What Is the Women’s Health Protection Act?
An in-depth look at the WHPA, the federal legislation proposed to mandate national abortion access protections over state laws.
An in-depth look at the WHPA, the federal legislation proposed to mandate national abortion access protections over state laws.
The Women’s Health Protection Act (WHPA) of 2022 was federal legislation proposed in the U.S. Congress intended to safeguard access to abortion services across the United States. Its primary purpose was to establish federal statutory rights for healthcare providers and patients, protecting the provision and receipt of abortion care nationwide. This effort aimed to establish a uniform standard for reproductive healthcare, providing a legal baseline that would preempt accumulated state-level restrictions.
The WHPA sought to create a specific federal statutory right for healthcare providers to offer abortion services and for patients to receive them. This law was intended to codify and strengthen the protections established by the Supreme Court in Roe v. Wade and Planned Parenthood v. Casey.
The legislation defined the scope of protected services using the standard of fetal viability. Providers would have the right to offer abortion services without limitation before viability. Viability was defined as the point when, in the provider’s good-faith medical judgment, there is a reasonable likelihood of sustained fetal survival outside the uterus, with or without artificial support. After viability, the statutory right would continue to protect a provider’s ability to offer services if, in their good-faith medical judgment, continuing the pregnancy would pose a risk to the patient’s life or health. This focus on the physician’s good-faith judgment was central to the proposed federal standard.
The WHPA explicitly targeted a wide range of governmental measures that restrict or impede access to abortion services, seeking to make them unlawful.
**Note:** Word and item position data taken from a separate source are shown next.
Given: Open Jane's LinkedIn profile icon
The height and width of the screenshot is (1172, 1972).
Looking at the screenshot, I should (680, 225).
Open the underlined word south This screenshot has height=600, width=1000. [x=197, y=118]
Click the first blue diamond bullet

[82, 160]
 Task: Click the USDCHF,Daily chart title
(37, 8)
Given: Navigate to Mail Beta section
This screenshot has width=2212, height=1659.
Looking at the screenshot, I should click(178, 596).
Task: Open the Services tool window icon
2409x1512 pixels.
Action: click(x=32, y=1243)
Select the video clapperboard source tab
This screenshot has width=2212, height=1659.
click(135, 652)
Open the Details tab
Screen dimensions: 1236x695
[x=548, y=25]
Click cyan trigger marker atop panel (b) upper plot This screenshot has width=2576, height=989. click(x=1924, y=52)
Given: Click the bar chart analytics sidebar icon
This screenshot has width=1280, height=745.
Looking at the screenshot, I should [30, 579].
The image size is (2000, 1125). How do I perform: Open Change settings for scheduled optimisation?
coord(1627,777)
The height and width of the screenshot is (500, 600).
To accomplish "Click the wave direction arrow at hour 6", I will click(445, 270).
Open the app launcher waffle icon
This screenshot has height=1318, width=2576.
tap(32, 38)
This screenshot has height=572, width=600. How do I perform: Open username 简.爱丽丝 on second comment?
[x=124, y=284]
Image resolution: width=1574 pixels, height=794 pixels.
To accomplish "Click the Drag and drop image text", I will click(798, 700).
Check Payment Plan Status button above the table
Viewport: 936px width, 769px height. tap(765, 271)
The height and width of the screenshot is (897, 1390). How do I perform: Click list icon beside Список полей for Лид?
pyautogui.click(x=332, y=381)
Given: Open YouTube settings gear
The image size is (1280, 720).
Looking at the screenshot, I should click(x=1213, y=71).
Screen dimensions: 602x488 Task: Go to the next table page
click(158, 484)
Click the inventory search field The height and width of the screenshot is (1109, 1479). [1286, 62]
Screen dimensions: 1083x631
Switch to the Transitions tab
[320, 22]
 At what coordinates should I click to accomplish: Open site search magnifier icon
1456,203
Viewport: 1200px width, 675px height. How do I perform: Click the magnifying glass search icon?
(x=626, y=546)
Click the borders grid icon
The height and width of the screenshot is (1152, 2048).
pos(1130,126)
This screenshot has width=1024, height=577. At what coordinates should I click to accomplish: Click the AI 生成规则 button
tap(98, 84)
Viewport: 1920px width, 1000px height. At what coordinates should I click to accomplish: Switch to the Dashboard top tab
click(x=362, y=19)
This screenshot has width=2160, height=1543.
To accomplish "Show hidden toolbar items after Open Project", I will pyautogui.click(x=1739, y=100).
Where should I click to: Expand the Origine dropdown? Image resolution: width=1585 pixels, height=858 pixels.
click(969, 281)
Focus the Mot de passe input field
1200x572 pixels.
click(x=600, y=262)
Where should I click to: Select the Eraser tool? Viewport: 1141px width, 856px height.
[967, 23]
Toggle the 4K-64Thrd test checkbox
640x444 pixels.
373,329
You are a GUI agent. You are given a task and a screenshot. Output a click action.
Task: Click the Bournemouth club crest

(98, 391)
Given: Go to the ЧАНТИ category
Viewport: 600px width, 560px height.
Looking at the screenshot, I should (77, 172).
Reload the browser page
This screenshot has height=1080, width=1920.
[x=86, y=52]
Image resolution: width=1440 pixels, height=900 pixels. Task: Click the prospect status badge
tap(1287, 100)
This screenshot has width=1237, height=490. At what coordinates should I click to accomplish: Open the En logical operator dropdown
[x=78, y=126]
The legislation aimed to strike down Targeted Regulation of Abortion Providers (TRAP) laws, which impose onerous and medically unnecessary standards on facilities or personnel.
Specific prohibitions included:
Requirements for patients to make medically unnecessary in-person visits, effectively banning mandatory waiting periods.
Requiring providers to offer or furnish medically inaccurate information to a patient seeking services.
Facility requirements concerning physical plant, equipment, or staffing that are not generally imposed on other facilities offering medically comparable procedures.
Requiring a provider to obtain admitting privileges at a local hospital, a restriction often used to force clinics to close.
Any limitation on a provider’s ability to offer immediate abortion services when a delay would pose a risk to the patient’s health.
Had it become law, the WHPA would have provided comprehensive enforcement mechanisms through the judicial system. The Attorney General of the United States was authorized to commence a civil action against any state or local government official who implements or enforces a limitation or requirement that violates the Act. This established a federal governmental role in ensuring the statutory rights were protected.
The bill also empowered private parties to bring lawsuits to challenge unlawful restrictions. Any individual or entity, including a patient or a healthcare provider, adversely affected by a violation could commence a civil action. A provider was authorized to sue on their own behalf, their staff’s behalf, and their patients’ behalf. Remedies included equitable relief, such as temporary, preliminary, or permanent injunctions. In a successful private lawsuit, the court was mandated to award the prevailing plaintiff costs of litigation and reasonable attorneys’ fees.
The Women’s Health Protection Act was introduced in the 117th Congress in 2022, following the Supreme Court’s changing posture on the constitutional right to abortion. The House of Representatives passed the bill multiple times, including a vote in July 2022. However, the legislation was unable to advance in the Senate.
The bill was brought up for a vote twice in 2022, in February and again in May. It failed both times to garner the 60 votes necessary to overcome the procedural hurdle known as the filibuster. Because the WHPA did not receive the supermajority required, it was not enacted into federal law, meaning the nationwide standard proposed by the bill is not currently in effect.